YOUR TASK:
Determine which lines of the records include the word "computer", and copy them.

INPUT DATA:
------------------------------

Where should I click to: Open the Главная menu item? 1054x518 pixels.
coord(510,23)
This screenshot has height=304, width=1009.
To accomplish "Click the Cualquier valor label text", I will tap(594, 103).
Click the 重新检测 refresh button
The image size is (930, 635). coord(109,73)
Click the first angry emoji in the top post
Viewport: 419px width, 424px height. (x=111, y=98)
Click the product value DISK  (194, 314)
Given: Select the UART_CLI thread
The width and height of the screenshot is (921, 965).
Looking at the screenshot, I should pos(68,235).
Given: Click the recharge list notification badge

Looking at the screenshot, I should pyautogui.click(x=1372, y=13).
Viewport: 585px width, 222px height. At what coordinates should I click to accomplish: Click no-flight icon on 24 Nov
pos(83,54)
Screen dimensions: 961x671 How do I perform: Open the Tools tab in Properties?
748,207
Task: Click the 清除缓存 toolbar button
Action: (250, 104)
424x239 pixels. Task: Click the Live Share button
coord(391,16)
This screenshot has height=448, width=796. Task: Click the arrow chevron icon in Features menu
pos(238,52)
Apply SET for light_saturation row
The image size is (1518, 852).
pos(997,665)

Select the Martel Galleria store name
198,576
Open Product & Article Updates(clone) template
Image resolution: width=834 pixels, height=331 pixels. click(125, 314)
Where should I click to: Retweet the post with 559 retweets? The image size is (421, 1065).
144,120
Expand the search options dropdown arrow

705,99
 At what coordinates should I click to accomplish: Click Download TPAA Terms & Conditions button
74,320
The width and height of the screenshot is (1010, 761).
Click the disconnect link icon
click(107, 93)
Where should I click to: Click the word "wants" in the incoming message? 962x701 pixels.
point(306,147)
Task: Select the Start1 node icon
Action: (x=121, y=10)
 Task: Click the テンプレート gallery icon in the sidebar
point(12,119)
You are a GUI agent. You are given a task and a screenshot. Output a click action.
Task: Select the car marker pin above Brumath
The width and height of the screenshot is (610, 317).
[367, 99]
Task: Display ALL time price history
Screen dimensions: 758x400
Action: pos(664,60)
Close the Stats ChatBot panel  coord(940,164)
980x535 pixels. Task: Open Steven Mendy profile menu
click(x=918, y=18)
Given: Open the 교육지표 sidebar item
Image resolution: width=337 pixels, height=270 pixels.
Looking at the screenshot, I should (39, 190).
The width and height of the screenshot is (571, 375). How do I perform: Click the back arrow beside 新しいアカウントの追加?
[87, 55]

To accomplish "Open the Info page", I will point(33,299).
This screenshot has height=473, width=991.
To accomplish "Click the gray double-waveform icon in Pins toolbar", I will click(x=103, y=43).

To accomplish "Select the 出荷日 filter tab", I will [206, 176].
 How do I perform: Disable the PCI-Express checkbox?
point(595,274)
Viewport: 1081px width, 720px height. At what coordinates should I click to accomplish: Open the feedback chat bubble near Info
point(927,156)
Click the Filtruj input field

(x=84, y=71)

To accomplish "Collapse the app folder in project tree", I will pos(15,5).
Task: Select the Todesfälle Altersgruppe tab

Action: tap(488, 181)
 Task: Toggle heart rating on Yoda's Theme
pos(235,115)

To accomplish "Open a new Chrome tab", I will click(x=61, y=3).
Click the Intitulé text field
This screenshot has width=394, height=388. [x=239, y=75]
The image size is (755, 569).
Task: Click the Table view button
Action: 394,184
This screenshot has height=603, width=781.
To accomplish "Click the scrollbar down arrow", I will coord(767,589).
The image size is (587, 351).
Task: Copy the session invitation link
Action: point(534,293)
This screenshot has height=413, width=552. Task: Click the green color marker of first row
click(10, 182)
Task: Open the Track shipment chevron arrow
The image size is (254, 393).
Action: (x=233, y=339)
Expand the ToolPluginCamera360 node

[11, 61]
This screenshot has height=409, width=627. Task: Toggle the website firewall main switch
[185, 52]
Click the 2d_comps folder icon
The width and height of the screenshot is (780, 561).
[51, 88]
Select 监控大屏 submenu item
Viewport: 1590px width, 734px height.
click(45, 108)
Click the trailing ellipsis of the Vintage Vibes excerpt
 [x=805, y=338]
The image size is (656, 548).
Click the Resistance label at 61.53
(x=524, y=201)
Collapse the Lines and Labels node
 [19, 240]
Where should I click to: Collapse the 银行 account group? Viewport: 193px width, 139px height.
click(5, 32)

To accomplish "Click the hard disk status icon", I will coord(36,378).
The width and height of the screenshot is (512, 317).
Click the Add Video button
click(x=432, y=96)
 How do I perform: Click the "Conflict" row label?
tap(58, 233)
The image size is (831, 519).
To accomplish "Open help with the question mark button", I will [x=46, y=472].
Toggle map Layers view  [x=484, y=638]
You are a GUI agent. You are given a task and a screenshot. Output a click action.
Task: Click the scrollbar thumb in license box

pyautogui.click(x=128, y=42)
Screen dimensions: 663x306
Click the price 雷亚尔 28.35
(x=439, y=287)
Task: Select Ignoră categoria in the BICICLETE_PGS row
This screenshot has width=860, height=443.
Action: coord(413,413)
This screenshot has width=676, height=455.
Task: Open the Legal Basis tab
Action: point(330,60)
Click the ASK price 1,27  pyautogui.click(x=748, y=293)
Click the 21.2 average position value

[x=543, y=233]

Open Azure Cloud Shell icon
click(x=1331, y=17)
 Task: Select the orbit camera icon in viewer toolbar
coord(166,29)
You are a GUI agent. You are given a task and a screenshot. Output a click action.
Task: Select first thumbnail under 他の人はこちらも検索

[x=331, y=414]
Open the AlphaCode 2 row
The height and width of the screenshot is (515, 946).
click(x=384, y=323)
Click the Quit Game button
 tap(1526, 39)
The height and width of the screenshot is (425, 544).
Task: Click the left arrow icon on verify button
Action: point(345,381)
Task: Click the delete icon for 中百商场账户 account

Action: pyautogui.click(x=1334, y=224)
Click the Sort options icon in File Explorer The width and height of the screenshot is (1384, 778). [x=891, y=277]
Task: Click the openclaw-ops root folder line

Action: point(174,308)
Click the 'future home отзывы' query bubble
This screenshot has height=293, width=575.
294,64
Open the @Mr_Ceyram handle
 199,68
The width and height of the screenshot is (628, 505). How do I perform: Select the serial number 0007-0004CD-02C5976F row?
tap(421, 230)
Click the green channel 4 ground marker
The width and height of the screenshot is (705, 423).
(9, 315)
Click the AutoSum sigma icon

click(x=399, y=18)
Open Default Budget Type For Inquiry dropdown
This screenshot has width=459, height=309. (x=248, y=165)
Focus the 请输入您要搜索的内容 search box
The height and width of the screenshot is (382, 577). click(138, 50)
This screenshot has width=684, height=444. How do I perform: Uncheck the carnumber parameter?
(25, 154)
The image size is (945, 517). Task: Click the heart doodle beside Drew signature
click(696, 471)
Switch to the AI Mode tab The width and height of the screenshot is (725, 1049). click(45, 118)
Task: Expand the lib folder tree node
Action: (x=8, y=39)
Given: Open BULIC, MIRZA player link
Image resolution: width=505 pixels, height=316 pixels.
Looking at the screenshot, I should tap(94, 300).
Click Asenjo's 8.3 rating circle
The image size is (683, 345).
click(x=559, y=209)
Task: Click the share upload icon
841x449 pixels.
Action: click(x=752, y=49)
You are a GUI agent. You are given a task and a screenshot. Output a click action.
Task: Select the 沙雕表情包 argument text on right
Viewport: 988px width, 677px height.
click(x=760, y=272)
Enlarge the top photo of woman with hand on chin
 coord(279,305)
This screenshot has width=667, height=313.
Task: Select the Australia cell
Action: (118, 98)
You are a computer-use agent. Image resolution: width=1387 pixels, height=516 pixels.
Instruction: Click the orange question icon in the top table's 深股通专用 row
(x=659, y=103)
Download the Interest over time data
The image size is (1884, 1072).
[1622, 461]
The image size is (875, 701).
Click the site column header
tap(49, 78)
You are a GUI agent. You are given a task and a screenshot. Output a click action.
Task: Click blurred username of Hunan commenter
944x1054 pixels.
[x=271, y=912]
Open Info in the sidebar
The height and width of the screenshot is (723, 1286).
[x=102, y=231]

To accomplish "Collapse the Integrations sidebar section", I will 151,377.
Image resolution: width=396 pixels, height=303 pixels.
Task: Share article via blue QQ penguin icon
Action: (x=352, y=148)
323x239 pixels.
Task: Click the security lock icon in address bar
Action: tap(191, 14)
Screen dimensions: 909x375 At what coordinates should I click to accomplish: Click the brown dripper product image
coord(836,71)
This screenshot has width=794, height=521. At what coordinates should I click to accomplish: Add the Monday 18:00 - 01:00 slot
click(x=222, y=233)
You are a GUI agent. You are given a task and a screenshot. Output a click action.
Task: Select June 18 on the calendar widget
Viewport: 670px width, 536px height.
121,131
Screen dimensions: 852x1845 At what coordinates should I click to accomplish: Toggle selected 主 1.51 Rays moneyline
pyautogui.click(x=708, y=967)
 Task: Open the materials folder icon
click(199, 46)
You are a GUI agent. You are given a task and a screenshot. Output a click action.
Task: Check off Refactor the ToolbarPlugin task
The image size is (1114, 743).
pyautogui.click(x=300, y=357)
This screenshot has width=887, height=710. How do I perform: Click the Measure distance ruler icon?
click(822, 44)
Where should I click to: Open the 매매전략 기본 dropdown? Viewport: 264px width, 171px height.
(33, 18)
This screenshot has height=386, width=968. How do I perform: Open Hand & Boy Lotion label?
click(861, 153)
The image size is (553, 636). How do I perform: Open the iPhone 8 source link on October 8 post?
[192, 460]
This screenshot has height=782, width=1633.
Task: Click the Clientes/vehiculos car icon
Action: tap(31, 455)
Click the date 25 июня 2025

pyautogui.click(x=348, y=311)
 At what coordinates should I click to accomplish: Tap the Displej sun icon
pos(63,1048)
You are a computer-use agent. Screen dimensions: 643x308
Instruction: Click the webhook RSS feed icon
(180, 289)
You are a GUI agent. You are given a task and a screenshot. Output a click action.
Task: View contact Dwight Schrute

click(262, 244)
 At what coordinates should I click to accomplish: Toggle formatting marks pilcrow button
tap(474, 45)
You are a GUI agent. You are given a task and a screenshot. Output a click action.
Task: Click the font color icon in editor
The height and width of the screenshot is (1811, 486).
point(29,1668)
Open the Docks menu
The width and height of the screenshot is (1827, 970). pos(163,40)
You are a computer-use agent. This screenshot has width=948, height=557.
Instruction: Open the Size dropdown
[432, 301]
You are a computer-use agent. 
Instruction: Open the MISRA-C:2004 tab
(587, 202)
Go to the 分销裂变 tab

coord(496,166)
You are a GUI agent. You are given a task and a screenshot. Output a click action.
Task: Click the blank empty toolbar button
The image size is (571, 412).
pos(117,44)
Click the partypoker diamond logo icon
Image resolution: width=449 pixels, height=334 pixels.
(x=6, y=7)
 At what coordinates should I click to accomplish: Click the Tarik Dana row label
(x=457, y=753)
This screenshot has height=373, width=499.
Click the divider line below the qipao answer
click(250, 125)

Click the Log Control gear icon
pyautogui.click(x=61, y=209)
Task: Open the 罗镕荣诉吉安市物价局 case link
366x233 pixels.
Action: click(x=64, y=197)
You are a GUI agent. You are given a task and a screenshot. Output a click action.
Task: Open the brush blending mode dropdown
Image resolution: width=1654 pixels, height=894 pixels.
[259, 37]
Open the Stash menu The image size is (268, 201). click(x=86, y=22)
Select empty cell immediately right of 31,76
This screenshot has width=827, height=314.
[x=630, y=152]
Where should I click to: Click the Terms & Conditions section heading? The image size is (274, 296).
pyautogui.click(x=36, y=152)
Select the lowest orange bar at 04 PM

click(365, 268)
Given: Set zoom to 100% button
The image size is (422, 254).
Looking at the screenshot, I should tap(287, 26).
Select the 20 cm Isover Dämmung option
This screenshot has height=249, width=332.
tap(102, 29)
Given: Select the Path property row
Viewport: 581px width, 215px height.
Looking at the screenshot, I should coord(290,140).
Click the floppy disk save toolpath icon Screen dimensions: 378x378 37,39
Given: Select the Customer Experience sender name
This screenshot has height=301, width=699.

------------------------------

SOLUTION TO THIS EXERCISE:
You are a computer-use agent. Image resolution: width=1387 pixels, height=516 pixels.
You are a computer-use agent. Screen dimensions: 643x308
You are a computer-use agent. This screenshot has width=948, height=557.
You are a computer-use agent. 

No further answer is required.